A’s behaviour communicates not only emotions ‘belonging’ to A but also
emotions unexpressed by B — and vice versa. That is why communicative
receptivity is more than just ‘empathy’ with the feelings of others
but rather a process of acknowledging and attuning to the aspects of
ourselves in resonance with those feelings. A dyad can be understood
as a group of two. In any dyadic relationship there is always a degree
of asymmetry, with one partner being the one to take responsibility for
the relationship as such, and the mode of communication that
takes place within it. Where communication runs into difficulties, it is
this partner’s capacity to embody a stance of communicative receptivity
that breaks the vicious circle of conflict created by two people trying
to get through to one another without either of them fully receiving the
other.
To create a culture of communicative receptivity rather than overt or
covert conflict requires that individuals participating in a
relationship or group recognise their difficulty in feeling
emotions and acknowledging aspects of themselves which are mirrored in
the behaviour of the persons they find most ‘difficult’. It also
requires a capacity to make ‘core contact’ with others — to receive and
respond to the other as a self and not just as a difficult person, a
person in difficulty or a player or puppet within a group or
organisational agenda.

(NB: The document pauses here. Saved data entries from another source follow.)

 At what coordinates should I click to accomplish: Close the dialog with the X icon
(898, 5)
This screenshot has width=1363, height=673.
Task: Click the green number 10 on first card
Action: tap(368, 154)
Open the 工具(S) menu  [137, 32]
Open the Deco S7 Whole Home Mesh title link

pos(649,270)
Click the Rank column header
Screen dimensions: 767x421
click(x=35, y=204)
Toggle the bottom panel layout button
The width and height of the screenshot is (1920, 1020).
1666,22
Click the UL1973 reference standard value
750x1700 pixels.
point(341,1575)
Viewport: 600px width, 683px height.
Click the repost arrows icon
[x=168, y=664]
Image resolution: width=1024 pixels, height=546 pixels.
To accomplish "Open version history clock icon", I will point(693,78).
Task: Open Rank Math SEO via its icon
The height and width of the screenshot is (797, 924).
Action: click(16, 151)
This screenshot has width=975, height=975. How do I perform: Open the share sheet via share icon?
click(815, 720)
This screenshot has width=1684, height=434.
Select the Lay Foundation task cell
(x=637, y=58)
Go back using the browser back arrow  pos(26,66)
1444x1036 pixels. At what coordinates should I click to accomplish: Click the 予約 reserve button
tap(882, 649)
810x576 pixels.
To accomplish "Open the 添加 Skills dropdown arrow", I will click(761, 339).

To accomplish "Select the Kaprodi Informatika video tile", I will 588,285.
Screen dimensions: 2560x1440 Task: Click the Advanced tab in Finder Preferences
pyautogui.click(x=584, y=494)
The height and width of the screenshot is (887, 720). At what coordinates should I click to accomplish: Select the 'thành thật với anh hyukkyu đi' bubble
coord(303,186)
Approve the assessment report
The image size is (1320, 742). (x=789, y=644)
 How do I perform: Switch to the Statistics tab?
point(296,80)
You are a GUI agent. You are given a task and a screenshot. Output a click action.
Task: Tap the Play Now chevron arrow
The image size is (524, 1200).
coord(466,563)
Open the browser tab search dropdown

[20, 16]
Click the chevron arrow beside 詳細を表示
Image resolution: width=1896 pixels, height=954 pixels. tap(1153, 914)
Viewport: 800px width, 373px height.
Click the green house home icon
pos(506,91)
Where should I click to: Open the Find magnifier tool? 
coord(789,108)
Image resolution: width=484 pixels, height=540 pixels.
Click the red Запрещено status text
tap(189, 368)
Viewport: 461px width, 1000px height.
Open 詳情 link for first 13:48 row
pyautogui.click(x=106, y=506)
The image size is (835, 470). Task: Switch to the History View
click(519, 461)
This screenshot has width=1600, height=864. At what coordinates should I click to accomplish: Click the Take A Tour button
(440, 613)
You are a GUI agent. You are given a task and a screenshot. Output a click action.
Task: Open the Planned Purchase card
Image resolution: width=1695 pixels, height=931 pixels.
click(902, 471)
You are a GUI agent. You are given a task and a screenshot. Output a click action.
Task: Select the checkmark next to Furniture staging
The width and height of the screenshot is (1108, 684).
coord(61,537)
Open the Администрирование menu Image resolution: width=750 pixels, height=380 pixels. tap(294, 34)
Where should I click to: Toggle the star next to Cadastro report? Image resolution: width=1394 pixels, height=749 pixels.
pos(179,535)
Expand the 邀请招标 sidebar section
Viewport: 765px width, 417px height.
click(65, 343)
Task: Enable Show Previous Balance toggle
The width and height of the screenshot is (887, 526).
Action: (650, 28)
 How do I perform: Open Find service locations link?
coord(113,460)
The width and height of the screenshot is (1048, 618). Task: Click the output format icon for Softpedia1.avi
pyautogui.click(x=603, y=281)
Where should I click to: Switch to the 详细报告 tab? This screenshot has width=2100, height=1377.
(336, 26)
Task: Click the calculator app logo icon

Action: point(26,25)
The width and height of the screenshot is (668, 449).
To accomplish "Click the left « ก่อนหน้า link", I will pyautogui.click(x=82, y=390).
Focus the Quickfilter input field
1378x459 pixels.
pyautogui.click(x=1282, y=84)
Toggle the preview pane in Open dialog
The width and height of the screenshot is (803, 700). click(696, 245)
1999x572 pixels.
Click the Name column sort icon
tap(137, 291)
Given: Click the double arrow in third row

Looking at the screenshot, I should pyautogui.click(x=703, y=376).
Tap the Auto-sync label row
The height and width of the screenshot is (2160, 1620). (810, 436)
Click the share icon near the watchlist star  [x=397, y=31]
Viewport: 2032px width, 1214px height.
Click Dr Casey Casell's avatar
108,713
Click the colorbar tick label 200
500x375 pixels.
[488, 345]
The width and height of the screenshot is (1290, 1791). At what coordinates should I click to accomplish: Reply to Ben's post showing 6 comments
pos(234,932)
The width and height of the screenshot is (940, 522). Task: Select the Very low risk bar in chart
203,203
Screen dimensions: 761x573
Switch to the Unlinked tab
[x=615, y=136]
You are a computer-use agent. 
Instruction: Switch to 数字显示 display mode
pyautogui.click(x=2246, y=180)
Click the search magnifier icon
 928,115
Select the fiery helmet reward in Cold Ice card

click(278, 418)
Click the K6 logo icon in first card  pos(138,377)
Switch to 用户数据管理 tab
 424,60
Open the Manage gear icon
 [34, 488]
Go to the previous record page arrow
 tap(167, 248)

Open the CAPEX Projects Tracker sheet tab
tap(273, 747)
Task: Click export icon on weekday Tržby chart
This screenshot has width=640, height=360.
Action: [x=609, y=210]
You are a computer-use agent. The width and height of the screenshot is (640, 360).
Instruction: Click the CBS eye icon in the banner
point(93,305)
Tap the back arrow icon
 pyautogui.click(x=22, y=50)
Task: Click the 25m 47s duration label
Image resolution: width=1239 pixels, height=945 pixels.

Leadership in creating a culture of
communicative receptivity means more than just getting people to do
their job effectively despite their personal difficulties or difficult
behaviour. The leader is neither someone who finds ways of getting
others to do things nor someone who merely ‘facilitates’ their action,
but someone who is themselves a model of communicative receptivity, able
to feel and follow their own impulses and intuitions, their own
emotional dynamics and those of the group they lead. Just as a true
teacher is one who is a master at learning, so is the true leader one
who is a master in following. The Leading Person or LP (no pun
intended!) requires a capacity to perceive and receive the shared
emotions and difficulties communicated by each individual’s behaviour.
It also requires an awareness of how each member of a group or team
gives voice to the unspoken thoughts and feelings of others, and
confronts them, through their behaviour, not only with their personal
difficulties but with difficulties confronting the group or organisation
as a whole. It is no accident that the true leader, like the true carer,
is neither someone with an authoritarian or controlling ego nor a
personable wimp but someone with a feeling of authenticity and
embodied presence. That is because, what is spoken of as emotional
‘intelligence’ is a bodily intelligence rooted in bodily
self-awareness. Out of this comes the capacity to feel and contain
emotions in a bodily way, and to relate to others from their embodied
self. The purpose of CRT is precisely to cultivate this capacity for
core-relatedness, core contact and core communication with others,
principally through a bodily receptivity to their emotions and those of
others.
9.
Summary
The
benefits of CRT are twofold. By offering a new understanding of what
lies behind ‘difficult’ behaviour, it makes it a lot easier for
managers and those working in groups and organisations to relate to the
so-called Difficult Person, without having to resort to methods of
emotional manipulation and control. This is something of particular
importance for the Leading Person, who also needs to recognise the DP’s
role in containing emotions and expressing difficulties experienced by
the group or organisation as a whole. For the Caring Person and all
those who work professionally with Persons in Difficulty, it offers a
new understanding of what it means to really receive and take in a
client’s personal difficulties whilst at the same time (1) not
identifying the client with these difficulties (2) not making it their
prime aim to control or change the behaviours through which these
difficulties are expressed, and (3) not classifying the behaviourally
difficult client as a Difficult Person.